Designing User Experiences for the Age of AI

Mark Aaron

September 30, 2025

Every wave of technology builds on the one before it. The early web borrowed from print design – grids, typography, and hierarchy. Mobile apps borrowed from consumer electronics – portability, ergonomics, iteration. Cloud platforms echoed public utilities, offering scale and reliability as a service.

Each time, product teams had to adapt. They built new standards for adoption, new ways to engage users, and new models of trust.

Today, as AI becomes embedded in almost every product, the pattern repeats. The initial excitement soon gives way to saturation. Suddenly, the challenge isn’t access to AI – it’s adoption, engagement, and creating experiences people genuinely want to return to.

UX still matters

What’s striking is that UX doesn’t disappear in this new landscape. In fact, it matters more than ever. AI adds an invisible layer of complexity: prompts, context, and tools, all shaping the way an interaction unfolds. Designers who can guide those layers are the ones who will create products that cut through.

Looking beneath the surface

When you start working with APIs like OpenAI’s, you quickly see what’s happening beneath the surface. AI doesn’t “just work.” Every response is influenced by the way it has been prompted, the context it’s given, and the tools it can access. This is exactly where design has a critical role to play.

Prompts become a product’s personality, shaping tone, clarity, and user support. Context moves beyond memory, drawing on structured information like preferences or sector knowledge to make interactions feel relevant. Tools act as hidden features, quietly triggered by the AI, but requiring the same design care as anything visible in the UI.

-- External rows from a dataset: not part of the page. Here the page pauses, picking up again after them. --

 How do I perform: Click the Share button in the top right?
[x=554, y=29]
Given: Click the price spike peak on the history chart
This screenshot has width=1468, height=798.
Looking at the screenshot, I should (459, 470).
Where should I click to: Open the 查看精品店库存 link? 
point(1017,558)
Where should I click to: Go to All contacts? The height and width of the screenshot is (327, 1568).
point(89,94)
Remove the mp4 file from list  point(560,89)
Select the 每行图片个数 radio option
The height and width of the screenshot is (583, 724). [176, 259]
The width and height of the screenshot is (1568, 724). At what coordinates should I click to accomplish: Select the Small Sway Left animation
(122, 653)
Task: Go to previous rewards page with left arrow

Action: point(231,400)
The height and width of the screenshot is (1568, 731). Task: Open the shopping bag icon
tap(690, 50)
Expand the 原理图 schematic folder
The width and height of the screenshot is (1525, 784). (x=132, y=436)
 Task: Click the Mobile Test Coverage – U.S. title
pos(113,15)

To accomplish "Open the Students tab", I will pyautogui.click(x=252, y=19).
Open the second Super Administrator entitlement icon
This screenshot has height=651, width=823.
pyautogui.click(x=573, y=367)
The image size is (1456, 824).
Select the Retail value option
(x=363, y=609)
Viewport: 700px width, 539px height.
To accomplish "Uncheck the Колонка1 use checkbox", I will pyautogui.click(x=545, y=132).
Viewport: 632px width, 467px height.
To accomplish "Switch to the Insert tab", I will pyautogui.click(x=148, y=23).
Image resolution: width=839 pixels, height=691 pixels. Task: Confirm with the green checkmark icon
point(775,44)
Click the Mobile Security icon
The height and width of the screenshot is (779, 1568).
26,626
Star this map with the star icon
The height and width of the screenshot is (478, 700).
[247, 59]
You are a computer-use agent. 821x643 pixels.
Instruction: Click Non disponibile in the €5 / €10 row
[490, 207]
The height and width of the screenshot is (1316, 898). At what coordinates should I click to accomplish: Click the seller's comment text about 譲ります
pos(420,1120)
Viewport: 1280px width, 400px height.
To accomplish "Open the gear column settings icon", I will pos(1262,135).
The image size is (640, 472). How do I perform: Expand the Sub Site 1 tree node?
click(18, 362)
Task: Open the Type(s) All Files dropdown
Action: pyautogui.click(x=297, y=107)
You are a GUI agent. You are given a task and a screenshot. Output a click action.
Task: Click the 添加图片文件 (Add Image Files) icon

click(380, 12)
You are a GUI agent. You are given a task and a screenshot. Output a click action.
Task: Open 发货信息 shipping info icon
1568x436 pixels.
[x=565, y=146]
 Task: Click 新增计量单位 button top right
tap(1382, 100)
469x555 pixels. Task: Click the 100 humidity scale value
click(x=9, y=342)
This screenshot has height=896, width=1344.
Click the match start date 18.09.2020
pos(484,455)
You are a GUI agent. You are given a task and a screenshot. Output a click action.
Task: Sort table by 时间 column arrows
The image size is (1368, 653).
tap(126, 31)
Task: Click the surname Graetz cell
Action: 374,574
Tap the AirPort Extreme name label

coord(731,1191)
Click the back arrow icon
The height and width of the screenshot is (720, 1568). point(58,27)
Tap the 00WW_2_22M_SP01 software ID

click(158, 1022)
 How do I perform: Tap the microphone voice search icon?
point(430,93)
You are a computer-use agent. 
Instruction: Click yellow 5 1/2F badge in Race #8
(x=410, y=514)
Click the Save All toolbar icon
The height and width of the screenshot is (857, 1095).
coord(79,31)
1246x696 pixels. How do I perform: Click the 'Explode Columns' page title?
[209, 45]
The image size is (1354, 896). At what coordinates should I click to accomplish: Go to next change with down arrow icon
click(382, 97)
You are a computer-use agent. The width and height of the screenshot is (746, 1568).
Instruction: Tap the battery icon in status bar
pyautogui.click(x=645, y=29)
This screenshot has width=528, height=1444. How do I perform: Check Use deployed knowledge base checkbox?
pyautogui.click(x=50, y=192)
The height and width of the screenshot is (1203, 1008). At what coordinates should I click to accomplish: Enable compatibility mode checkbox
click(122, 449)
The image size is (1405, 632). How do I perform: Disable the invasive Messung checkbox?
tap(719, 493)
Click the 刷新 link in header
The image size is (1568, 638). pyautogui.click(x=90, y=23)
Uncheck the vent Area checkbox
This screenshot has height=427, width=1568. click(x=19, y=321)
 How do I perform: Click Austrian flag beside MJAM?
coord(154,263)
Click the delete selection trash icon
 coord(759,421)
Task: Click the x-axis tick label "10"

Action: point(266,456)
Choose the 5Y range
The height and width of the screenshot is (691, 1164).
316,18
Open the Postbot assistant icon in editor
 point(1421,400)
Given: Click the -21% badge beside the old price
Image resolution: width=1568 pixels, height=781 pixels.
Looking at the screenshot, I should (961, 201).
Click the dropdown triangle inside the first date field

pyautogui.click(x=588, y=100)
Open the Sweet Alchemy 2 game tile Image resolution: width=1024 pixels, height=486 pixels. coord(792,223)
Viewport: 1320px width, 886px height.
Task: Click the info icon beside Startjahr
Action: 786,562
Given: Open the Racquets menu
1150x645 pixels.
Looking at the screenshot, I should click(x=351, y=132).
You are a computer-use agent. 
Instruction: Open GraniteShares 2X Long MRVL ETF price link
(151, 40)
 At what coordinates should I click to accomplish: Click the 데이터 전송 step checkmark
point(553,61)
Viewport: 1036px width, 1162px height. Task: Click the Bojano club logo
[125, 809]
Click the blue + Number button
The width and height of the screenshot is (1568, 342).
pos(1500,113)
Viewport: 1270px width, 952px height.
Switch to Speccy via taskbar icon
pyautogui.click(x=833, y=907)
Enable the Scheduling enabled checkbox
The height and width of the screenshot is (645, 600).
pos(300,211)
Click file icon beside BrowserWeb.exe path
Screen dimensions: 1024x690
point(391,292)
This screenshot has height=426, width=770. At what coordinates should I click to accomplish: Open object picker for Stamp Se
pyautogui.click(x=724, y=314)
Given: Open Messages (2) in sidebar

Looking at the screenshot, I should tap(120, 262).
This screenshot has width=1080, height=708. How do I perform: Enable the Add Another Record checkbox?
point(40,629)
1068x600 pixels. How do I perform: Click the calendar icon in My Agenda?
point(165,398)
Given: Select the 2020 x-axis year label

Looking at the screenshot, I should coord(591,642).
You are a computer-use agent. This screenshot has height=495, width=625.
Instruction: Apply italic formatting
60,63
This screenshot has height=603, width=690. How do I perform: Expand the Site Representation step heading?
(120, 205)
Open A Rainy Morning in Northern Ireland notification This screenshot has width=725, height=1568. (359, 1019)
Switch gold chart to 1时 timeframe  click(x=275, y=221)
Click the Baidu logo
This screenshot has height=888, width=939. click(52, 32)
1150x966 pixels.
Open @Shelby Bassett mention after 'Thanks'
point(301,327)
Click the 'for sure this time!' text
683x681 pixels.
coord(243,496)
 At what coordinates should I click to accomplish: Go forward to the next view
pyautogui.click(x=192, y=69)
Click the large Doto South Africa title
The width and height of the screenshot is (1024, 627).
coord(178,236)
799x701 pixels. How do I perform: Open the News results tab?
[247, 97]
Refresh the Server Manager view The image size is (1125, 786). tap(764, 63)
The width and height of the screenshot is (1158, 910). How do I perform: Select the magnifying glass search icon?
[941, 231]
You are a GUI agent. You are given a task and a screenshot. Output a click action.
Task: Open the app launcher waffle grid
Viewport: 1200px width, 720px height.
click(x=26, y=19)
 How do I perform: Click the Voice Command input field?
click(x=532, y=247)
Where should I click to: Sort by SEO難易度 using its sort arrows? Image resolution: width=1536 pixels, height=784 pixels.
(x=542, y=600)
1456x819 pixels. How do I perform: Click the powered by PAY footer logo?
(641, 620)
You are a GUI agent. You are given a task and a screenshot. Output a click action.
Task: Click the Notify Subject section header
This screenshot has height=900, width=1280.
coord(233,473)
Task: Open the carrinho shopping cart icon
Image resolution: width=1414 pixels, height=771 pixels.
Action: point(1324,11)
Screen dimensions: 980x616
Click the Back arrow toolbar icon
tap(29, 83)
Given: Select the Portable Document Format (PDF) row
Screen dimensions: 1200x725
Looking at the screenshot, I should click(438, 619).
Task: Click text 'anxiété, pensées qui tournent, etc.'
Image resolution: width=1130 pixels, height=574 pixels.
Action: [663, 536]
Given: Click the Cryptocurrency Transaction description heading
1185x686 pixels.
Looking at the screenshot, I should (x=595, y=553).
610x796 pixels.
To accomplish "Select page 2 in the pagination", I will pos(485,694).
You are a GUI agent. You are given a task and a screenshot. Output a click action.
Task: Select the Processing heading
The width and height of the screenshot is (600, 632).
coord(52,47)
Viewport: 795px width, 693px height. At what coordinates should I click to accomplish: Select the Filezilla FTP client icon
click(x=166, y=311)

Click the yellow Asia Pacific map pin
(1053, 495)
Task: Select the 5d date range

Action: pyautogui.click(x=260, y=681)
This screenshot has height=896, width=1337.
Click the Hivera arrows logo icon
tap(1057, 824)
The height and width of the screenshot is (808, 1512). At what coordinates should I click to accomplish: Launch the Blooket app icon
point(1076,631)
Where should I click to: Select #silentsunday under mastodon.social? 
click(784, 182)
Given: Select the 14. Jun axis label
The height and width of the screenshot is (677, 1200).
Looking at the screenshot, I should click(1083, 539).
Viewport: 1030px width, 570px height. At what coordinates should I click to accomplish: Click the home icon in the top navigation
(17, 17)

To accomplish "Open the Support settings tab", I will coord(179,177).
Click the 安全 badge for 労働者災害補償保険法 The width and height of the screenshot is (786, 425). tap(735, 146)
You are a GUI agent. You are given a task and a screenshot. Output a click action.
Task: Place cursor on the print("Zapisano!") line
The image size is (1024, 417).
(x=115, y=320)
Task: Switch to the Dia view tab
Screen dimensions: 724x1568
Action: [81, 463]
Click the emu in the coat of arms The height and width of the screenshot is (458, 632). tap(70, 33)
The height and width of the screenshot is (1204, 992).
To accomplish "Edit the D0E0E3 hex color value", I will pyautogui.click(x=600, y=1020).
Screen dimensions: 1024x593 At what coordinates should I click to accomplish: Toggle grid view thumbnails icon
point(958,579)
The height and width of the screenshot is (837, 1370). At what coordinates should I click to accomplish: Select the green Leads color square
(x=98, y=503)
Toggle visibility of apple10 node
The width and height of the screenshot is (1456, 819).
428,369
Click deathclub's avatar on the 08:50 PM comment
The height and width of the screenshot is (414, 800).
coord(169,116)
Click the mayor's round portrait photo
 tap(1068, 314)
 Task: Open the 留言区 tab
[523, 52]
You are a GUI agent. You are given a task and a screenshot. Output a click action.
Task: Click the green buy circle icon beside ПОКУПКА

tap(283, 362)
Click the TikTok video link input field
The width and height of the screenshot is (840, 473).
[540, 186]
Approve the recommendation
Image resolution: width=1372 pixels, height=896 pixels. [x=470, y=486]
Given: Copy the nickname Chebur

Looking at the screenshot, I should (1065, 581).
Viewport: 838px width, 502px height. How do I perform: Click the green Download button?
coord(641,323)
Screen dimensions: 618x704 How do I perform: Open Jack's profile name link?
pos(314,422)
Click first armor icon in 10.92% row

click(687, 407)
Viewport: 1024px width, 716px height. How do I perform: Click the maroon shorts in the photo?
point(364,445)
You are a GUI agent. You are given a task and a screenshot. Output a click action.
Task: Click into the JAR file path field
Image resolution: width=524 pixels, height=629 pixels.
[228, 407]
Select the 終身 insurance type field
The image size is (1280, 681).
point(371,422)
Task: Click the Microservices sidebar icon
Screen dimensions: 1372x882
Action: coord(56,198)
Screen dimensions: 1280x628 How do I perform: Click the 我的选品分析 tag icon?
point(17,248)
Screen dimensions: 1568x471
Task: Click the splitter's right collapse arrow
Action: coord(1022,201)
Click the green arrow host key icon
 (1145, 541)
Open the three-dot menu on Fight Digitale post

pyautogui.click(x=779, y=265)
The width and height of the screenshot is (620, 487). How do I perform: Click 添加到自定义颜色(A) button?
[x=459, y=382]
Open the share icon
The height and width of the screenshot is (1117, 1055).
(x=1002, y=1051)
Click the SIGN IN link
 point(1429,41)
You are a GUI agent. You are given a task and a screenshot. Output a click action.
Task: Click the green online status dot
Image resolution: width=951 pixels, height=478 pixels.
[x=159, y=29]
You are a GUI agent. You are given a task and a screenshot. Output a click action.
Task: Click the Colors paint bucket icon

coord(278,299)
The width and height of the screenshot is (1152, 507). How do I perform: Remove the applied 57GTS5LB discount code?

And journeys still matter. A new user will need different context and reassurance than a power user. Designers must still test, iterate, and balance AI’s unpredictability with safeguards that ensure consistency and trust.

Collaboration is key

Of course, there are technical challenges. Larger prompts increase costs, tools add complexity, and engineering discussions often revolve around APIs and micro-services. But this is where collaboration thrives. Great products have always been built on partnerships between design and engineering. AI doesn’t change that – it just makes it more urgent.

Designing with AI, not just for it

The real shift is in mindset. We can no longer treat AI as a predictable system. It behaves more like a second user – one with quirks, contradictions, and biases. Designing with AI means designing with that in mind: guiding the human, guiding the machine, and ensuring both work together for better outcomes.